What is required :: Read through the listing below and return only the lines containing "with".

Data to examine ::
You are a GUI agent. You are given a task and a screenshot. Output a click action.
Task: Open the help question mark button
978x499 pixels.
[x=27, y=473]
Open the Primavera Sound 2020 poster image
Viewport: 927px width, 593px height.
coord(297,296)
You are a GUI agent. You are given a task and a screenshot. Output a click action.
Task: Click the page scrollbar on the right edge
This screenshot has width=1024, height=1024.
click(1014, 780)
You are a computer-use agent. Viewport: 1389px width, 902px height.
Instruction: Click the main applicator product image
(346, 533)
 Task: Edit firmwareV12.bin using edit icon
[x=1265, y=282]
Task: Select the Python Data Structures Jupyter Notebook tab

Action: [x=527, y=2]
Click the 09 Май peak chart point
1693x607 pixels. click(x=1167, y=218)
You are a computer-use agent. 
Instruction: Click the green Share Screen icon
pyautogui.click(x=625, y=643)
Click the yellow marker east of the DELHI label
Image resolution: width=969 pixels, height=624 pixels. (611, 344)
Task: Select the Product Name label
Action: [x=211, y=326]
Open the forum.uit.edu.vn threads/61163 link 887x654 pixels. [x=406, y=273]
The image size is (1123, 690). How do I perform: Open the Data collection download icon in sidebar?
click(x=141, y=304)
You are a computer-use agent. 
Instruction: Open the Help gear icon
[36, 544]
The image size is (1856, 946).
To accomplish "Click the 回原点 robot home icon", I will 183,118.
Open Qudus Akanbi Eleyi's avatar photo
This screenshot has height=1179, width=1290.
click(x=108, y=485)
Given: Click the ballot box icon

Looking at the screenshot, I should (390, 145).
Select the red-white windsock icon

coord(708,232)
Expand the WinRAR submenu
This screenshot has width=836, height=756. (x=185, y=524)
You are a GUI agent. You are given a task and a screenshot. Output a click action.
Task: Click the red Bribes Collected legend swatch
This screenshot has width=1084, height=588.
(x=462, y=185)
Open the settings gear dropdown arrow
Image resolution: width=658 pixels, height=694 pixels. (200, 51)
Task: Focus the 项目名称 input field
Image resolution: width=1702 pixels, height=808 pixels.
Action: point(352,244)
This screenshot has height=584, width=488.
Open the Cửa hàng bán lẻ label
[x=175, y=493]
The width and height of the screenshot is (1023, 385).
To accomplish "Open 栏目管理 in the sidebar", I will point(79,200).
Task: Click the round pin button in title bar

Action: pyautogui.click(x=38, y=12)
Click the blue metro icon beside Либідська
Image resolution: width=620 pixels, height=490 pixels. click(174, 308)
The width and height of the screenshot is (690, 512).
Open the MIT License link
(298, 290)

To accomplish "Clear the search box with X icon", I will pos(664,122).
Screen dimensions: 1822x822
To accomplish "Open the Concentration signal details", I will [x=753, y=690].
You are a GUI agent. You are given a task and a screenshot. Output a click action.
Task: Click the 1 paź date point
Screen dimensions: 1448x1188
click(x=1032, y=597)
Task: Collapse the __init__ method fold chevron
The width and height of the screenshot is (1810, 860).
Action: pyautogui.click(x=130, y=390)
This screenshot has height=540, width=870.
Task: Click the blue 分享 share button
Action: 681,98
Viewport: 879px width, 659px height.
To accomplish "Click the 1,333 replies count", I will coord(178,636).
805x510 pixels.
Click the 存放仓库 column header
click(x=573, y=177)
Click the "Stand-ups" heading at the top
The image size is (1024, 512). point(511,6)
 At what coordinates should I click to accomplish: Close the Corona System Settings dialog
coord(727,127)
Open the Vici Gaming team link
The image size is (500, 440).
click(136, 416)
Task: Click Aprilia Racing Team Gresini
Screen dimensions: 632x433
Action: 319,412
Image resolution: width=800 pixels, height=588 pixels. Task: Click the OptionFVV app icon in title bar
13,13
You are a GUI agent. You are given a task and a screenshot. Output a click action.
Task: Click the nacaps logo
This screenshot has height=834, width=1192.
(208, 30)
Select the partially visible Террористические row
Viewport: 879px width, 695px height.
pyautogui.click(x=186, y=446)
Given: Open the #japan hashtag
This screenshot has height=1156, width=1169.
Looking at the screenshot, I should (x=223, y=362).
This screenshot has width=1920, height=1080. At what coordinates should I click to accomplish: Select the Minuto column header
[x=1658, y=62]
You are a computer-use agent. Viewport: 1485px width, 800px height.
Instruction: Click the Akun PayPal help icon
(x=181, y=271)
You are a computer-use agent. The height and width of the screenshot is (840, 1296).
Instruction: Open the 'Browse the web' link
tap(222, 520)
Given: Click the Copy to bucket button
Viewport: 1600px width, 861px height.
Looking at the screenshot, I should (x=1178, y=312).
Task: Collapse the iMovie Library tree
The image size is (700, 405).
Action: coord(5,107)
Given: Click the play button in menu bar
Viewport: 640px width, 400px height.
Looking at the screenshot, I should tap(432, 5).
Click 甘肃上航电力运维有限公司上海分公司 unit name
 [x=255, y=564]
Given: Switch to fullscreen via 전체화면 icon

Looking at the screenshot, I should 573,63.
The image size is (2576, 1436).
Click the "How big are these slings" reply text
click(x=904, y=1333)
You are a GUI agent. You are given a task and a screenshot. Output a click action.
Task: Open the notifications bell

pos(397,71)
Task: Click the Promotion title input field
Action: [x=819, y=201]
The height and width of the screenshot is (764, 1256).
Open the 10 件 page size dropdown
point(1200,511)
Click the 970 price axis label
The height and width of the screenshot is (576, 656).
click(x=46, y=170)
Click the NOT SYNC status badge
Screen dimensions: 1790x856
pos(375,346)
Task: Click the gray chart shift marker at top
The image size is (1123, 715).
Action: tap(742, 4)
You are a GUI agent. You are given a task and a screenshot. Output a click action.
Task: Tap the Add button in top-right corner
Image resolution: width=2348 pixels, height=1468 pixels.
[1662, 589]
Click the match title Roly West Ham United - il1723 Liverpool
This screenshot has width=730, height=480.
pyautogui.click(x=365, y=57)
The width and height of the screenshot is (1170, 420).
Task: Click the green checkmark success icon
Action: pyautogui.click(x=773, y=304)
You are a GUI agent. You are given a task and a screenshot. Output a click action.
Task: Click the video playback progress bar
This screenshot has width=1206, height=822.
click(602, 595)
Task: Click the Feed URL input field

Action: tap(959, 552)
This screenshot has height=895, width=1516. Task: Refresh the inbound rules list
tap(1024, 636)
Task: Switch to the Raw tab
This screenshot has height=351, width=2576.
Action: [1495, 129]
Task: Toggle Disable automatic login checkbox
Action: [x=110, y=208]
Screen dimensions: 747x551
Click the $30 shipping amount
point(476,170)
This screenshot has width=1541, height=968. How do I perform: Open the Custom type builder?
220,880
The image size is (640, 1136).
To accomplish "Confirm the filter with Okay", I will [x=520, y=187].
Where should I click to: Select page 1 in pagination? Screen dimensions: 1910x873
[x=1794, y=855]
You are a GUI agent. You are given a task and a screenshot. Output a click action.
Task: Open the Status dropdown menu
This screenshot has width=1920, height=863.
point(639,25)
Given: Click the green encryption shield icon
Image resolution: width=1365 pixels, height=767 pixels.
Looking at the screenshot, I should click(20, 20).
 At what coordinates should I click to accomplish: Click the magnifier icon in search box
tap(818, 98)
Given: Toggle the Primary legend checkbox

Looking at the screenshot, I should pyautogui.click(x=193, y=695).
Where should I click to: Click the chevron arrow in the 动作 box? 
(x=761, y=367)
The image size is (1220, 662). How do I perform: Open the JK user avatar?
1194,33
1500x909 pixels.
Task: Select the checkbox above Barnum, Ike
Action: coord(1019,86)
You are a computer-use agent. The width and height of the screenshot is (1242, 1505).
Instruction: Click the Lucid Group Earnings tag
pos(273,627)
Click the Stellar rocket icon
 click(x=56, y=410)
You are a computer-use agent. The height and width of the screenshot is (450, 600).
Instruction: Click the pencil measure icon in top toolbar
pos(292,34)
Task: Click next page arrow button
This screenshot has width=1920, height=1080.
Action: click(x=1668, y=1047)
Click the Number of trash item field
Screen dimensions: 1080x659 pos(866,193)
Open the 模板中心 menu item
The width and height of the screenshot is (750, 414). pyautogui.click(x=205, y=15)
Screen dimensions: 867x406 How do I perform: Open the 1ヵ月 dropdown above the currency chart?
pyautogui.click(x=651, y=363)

Answer to this exercise ::
To accomplish "Clear the search box with X icon", I will pos(664,122).
To accomplish "Confirm the filter with Okay", I will [x=520, y=187].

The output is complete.